In an effort to reform the system and save £350m a year, changes were made to what types of cases were eligible for public funds in April 2013.
One of the areas affected was advice on housing - with the Law Society of England and Wales publishing details of how many firms now offer free advice.
Four regions - north Wales, mid Wales, south west Wales and Rhondda Cynon Taff and Merthyr Tydfil (covering a combined area of 12 local authorities) each have access to just one firm of solicitors.
Other areas of Wales have access to three providers, with Bridgend, Cardiff and the Vale of Glamorgan having four between them.
The Law Society of England and Wales said this creates a number of issues - such as people on low income not being able to travel a long distance to meet a provider or firms simply not being able to cope with demand.

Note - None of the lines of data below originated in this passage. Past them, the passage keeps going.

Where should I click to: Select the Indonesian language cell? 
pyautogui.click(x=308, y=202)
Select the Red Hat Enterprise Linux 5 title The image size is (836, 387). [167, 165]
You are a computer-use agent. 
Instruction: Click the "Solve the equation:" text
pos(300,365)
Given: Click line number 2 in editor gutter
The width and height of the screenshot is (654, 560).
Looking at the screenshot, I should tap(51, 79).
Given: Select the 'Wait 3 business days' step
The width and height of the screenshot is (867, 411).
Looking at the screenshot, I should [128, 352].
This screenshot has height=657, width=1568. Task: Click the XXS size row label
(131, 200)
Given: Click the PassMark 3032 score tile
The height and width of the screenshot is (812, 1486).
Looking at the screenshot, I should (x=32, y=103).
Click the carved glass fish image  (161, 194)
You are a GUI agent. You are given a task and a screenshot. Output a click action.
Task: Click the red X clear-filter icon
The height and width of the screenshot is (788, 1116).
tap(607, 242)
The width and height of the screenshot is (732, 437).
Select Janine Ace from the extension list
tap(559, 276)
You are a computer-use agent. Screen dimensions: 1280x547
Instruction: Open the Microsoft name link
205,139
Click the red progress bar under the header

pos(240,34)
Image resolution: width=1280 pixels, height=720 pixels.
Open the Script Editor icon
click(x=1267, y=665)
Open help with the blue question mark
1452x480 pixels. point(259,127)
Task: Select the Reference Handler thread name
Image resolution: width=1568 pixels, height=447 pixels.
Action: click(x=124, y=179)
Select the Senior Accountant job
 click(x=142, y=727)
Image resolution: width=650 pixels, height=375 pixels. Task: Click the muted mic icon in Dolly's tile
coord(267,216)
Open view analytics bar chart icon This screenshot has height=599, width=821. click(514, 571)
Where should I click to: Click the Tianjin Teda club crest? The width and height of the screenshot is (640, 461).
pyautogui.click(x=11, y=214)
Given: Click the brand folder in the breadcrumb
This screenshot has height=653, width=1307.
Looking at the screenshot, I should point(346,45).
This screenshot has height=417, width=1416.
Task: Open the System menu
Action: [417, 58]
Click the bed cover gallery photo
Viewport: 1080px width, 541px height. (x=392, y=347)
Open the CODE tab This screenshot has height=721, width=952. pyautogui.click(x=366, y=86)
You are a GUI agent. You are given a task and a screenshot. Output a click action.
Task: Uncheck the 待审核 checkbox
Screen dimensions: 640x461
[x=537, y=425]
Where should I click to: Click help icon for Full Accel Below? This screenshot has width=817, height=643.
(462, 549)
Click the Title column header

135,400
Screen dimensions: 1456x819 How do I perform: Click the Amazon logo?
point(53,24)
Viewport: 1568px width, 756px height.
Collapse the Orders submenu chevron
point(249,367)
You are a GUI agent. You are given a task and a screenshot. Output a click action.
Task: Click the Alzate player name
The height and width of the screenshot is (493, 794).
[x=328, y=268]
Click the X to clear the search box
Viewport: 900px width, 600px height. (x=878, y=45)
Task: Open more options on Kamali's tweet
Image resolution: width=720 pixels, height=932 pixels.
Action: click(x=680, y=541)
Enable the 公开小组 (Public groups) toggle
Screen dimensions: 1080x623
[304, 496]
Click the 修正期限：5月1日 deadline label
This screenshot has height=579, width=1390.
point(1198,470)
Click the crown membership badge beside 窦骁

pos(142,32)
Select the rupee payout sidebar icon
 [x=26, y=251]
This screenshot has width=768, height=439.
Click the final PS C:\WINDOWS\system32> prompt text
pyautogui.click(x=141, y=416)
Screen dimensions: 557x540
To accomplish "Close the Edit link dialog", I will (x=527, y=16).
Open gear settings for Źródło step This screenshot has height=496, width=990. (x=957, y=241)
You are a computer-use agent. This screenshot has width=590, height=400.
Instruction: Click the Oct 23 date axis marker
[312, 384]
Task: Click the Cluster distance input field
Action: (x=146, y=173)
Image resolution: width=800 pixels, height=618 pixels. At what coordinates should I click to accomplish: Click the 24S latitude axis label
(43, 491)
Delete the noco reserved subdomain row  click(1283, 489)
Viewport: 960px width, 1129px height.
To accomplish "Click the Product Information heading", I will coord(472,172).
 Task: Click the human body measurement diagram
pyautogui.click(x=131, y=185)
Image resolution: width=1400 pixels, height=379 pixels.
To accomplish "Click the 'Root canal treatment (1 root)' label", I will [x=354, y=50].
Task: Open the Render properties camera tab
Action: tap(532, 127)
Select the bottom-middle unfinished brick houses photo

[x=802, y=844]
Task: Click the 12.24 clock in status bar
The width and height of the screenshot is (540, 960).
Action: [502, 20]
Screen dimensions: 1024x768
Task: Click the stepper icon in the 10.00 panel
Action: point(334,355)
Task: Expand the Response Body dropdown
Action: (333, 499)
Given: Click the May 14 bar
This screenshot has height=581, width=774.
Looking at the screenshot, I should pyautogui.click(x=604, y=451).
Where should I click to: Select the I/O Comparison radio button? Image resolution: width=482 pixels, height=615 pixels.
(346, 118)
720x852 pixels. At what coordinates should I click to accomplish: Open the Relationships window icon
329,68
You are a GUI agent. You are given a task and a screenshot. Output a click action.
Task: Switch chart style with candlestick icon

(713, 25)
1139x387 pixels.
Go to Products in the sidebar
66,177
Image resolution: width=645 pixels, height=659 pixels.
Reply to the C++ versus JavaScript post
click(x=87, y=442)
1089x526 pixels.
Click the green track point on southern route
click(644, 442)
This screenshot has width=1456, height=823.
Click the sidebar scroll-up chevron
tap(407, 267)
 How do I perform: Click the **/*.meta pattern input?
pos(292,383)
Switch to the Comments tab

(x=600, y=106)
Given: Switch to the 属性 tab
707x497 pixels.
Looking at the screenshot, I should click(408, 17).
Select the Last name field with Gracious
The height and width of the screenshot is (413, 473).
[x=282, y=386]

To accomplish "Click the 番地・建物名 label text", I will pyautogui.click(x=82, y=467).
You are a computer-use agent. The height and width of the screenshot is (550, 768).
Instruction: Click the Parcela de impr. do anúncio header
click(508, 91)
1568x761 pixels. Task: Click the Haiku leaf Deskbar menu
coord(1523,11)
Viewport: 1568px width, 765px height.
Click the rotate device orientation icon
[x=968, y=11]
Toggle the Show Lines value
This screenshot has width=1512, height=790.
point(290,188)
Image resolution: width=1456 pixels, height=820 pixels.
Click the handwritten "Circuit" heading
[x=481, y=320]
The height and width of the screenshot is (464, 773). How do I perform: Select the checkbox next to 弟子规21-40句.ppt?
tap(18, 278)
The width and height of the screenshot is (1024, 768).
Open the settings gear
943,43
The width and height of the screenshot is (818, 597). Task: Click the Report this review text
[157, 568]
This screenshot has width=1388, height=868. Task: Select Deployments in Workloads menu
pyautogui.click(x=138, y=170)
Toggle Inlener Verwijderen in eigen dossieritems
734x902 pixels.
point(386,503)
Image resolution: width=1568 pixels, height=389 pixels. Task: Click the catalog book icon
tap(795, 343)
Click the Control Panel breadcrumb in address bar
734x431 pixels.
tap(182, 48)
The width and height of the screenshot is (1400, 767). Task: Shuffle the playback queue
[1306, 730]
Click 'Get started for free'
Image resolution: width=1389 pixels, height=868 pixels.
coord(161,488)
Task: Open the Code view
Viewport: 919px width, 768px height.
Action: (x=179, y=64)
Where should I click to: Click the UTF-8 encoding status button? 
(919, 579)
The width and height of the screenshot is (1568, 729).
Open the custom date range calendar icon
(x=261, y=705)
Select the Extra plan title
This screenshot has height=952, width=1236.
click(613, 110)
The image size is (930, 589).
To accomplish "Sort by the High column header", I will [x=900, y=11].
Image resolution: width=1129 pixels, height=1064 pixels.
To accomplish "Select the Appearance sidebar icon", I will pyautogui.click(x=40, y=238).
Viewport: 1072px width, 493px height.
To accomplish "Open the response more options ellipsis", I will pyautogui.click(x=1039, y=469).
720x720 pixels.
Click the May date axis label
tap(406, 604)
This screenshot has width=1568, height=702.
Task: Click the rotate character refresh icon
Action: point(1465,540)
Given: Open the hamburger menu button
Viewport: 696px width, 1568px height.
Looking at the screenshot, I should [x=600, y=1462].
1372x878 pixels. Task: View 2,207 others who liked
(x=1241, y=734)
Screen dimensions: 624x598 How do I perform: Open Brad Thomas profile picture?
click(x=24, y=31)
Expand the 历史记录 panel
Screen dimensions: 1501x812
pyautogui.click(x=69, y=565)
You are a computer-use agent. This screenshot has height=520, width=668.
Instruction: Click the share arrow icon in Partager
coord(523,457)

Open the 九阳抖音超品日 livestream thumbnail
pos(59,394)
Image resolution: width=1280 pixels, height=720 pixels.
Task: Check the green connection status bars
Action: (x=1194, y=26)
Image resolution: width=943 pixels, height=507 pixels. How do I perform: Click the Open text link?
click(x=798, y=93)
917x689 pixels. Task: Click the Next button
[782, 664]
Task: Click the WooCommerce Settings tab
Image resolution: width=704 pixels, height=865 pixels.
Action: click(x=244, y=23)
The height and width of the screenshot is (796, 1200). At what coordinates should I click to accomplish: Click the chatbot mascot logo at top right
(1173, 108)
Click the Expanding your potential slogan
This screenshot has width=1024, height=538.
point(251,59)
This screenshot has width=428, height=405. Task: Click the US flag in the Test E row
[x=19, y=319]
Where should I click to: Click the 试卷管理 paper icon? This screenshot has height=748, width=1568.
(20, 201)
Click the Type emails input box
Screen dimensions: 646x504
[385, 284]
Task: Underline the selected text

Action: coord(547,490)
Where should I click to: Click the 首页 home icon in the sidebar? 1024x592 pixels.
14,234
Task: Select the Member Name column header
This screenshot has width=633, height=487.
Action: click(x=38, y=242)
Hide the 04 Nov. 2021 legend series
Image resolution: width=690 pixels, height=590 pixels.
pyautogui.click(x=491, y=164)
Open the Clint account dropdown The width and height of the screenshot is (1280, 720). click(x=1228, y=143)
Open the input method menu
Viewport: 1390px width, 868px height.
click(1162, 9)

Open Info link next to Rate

Chief executive Catherine Dixon said it is "vital" people who are facing eviction, homelessness or renting a property in "serious disrepair" gain help.
"Early legal advice on housing matters can make the difference between a family being made homeless or not," she said.
Ms Dixon claimed a "legal aid advice desert" has opened up at the same time as the demand for housing help has escalated.
She has called for an urgent review of the legal aid system.
John Puzey, director of charity Shelter Cymru, said the "narrowing of eligibility" of legal aid as well as its overall reduction, meant fewer people could be "assisted at an early enough point to prevent homelessness".
'Taking active steps'
He said it had been crucial for many people, adding: "Unfortunately it currently falls short of being as effective as it could be in helping people in need."
Tenants Wales managing director Steve Clarke said: "There is nothing so important than being able to maintain a roof over your head, with the ability to access professional legal advice absolutely critical at a time of housing crisis for many.
"Self advocacy is not recommended with such a complicated issue as housing law. This will place added pressure on voluntary organisations who themselves are facing huge cuts."
A Ministry of Justice spokesperson said: "Legal aid housing advice is available throughout England and Wales - either face-to-face or from the civil legal advice helpline.
"Last year we spent in excess of £1.5bn on legal aid, and have made sure support remains available in the most serious cases, including where people are facing losing their home.
"We are also taking active steps to ensure people are able to access the help they need, when they need it, including identifying new suppliers to safeguard provision."